Business Week cameo

I made a cameo appearance in Business Week’s article about our NEC C&C Innovation Lab entitled NEC’s “Big Brother” Lab
(Aug. 16, 2007). It follows the inauguration day of the lab on July 12, when the press and officials came to visit the building and were shown prototypes of different projects happening here.

It is remarkable that most journalists, this one included, focused their interest and questions on the privacy concerns related to the ubiquitous monitoring of our lab. There were many other interesting projects shown that day (read the press release for a more abstract summary), but they hardly captured as much interest. (And note that the visualization part of the supposedly “proprietary mapping system” was implemented using the rather neat prefuse open source library.)

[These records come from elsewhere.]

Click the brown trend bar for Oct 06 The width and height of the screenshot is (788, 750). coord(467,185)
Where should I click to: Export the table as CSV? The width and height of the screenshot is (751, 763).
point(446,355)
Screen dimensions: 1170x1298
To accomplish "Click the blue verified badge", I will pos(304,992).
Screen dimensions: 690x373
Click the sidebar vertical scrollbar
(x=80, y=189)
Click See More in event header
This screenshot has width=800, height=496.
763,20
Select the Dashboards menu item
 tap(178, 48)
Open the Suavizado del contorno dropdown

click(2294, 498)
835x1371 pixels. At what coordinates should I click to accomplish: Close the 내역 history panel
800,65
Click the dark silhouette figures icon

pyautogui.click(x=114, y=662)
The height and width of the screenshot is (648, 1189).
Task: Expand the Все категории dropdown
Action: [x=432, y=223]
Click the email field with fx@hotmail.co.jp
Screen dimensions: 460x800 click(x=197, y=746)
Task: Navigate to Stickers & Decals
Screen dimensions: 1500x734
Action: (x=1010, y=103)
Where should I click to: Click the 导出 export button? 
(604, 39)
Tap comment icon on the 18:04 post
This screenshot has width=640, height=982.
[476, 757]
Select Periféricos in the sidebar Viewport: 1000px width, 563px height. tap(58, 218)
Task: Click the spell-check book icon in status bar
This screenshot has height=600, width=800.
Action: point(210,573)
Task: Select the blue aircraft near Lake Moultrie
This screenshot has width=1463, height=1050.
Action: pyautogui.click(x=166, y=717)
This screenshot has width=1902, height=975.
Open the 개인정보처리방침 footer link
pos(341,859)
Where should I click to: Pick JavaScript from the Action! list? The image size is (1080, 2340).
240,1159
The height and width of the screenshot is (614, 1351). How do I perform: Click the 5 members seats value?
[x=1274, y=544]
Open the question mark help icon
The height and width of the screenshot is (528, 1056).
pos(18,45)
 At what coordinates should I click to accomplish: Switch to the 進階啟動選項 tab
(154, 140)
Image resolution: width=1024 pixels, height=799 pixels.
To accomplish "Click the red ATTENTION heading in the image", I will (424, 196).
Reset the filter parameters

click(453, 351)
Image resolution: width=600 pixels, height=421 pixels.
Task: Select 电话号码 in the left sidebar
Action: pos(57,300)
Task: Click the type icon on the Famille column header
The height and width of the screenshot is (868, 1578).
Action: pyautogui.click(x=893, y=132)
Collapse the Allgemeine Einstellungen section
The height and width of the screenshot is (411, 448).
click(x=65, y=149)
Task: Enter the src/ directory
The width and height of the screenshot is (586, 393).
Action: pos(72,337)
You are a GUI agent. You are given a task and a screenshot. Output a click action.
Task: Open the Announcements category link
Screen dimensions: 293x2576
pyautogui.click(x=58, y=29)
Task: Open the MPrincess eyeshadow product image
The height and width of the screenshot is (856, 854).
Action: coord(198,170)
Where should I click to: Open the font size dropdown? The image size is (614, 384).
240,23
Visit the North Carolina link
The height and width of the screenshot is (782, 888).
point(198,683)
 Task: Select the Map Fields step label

What is remarkable about the focus in this article is the lack of depth and context. First, the issue is not whether you’re being filmed, but by whom and why. Are you aware of it, and did you give your consent? The question of ownership and purpose of this data is premium, yet it’s barely hinted at by the author.

In addition, the article fails to put its arguments into the broader picture of our contemporary society: everyone is constantly tracked, whenever you use your credit card, your grocery store discount card or your RFID transport ski pass; whenever you buy books from the Internet or get filmed by a security camera in an elevator. More alarmingly than being spotted picking your nose at your desk, there are 400′000 CCTV in London, and 4′000′000 in the whole UK. There are thousands in Japan as well. And for all of those, you never signed any agreement and usage conditions.

The closing quote, “it would be a real hard sell in the [Silicon] Valley”, comes as a rather hypocritical remark in a country where the government gets increasingly more freedom at invading its citizens’ privacy without their knowledge.

This project would fail as a panopticon prototype, because it would lack the uncertainty of whether the participants are being observed or not. In the excitement of linking it with trendy topics such as privacy, the author confuses the danger of ubiquitous unapproved and unlimited surveillance with a circumscribed experiment.

Furthermore, it fails to capture a more important philosophical questions that underlines this project: inspiration, much like feelings, are traditionally credited as impalpable human traits; yet can you formalize, quantify, analyze innovation and inspiration? Are there patterns that can be exploited to stimulate and, eventually, simulate inspiration?